— Ну, так теперь воротился?
— Нет-с, уж наверно не воротился, да и не воротится, может,
и совсем, — проговорила она, смотря на меня тем самым вострым и вороватым
глазом и точно так же не спуская его с меня, как в то уже описанное мною посещение,
когда я лежал больной. Меня, главное, взорвало, что тут опять выступали их
какие-то тайны и глупости и что эти люди, видимо, не могли обойтись без тайн и
без хитростей.
— Почему вы сказали: наверно не воротится? Что вы
подразумеваете? Он к маме пошел — вот и все!
— Н-не знаю-с.
— Да вы-то сами зачем пожаловали?
Она объявила мне, что теперь она от Анны Андреевны и что та
зовет меня и непременно ждет меня сей же час, а то «поздно будет». Это опять
загадочное словцо вывело меня уже из себя:
— Почему поздно? Не хочу я идти и не пойду! Не дам я мной
опять овладеть! Наплевать на Ламберта — так и скажите ей, и что если она
пришлет ко мне своего Ламберта, то я его выгоню в толчки — так и передайте ей!

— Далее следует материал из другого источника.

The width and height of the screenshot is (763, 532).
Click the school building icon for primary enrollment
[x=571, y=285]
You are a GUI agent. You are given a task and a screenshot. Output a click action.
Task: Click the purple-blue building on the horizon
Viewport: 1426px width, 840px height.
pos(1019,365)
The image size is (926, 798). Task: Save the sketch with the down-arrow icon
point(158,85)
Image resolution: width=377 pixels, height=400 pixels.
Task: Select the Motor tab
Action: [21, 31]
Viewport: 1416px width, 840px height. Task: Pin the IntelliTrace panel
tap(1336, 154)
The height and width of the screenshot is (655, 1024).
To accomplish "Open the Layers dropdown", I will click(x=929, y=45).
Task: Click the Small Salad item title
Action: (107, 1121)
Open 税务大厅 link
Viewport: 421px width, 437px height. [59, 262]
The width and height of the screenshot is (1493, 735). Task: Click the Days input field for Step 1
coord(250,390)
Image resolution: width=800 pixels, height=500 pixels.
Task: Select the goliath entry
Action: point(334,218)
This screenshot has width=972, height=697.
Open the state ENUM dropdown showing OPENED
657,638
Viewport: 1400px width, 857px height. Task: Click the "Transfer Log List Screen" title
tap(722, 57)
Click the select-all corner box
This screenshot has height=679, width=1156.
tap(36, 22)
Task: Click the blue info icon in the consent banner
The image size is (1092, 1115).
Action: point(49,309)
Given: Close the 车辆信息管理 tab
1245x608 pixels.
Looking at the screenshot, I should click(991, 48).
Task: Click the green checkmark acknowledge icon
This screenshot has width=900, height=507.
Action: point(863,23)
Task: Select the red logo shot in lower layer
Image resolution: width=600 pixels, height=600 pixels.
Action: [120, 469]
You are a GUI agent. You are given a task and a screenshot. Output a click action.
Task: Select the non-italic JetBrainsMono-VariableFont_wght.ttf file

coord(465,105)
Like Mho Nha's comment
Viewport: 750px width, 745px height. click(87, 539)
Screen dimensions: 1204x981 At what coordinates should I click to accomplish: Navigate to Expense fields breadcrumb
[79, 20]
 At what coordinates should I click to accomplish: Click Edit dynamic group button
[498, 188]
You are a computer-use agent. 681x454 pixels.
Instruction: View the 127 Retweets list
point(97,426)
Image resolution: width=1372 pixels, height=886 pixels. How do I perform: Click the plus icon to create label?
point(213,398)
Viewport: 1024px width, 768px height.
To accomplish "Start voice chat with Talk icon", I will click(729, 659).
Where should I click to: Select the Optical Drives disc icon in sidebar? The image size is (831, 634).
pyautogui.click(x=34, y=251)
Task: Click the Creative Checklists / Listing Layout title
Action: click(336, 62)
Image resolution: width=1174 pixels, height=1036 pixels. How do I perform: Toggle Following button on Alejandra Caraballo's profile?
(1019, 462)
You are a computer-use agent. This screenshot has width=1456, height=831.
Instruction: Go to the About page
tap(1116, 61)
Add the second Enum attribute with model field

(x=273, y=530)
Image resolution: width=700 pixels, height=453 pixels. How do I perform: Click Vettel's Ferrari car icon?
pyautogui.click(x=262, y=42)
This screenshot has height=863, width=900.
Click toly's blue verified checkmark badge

Настасья Егоровна испугалась ужасно.
— Ах нет-с, — шагнула она ко мне, складывая руки ладошками и
как бы умоляя меня, — вы уж повремените так спешить. Тут дело важное, для вас
самих очень важное, для них тоже, и для Андрея Петровича, и для маменьки вашей,
для всех… Вы уж посетите Анну Андреевну тотчас же, потому что они никак не
могут более дожидаться… уж это я вас уверяю честью… а потом и решение примете.
Я глядел на нее с изумлением и отвращением.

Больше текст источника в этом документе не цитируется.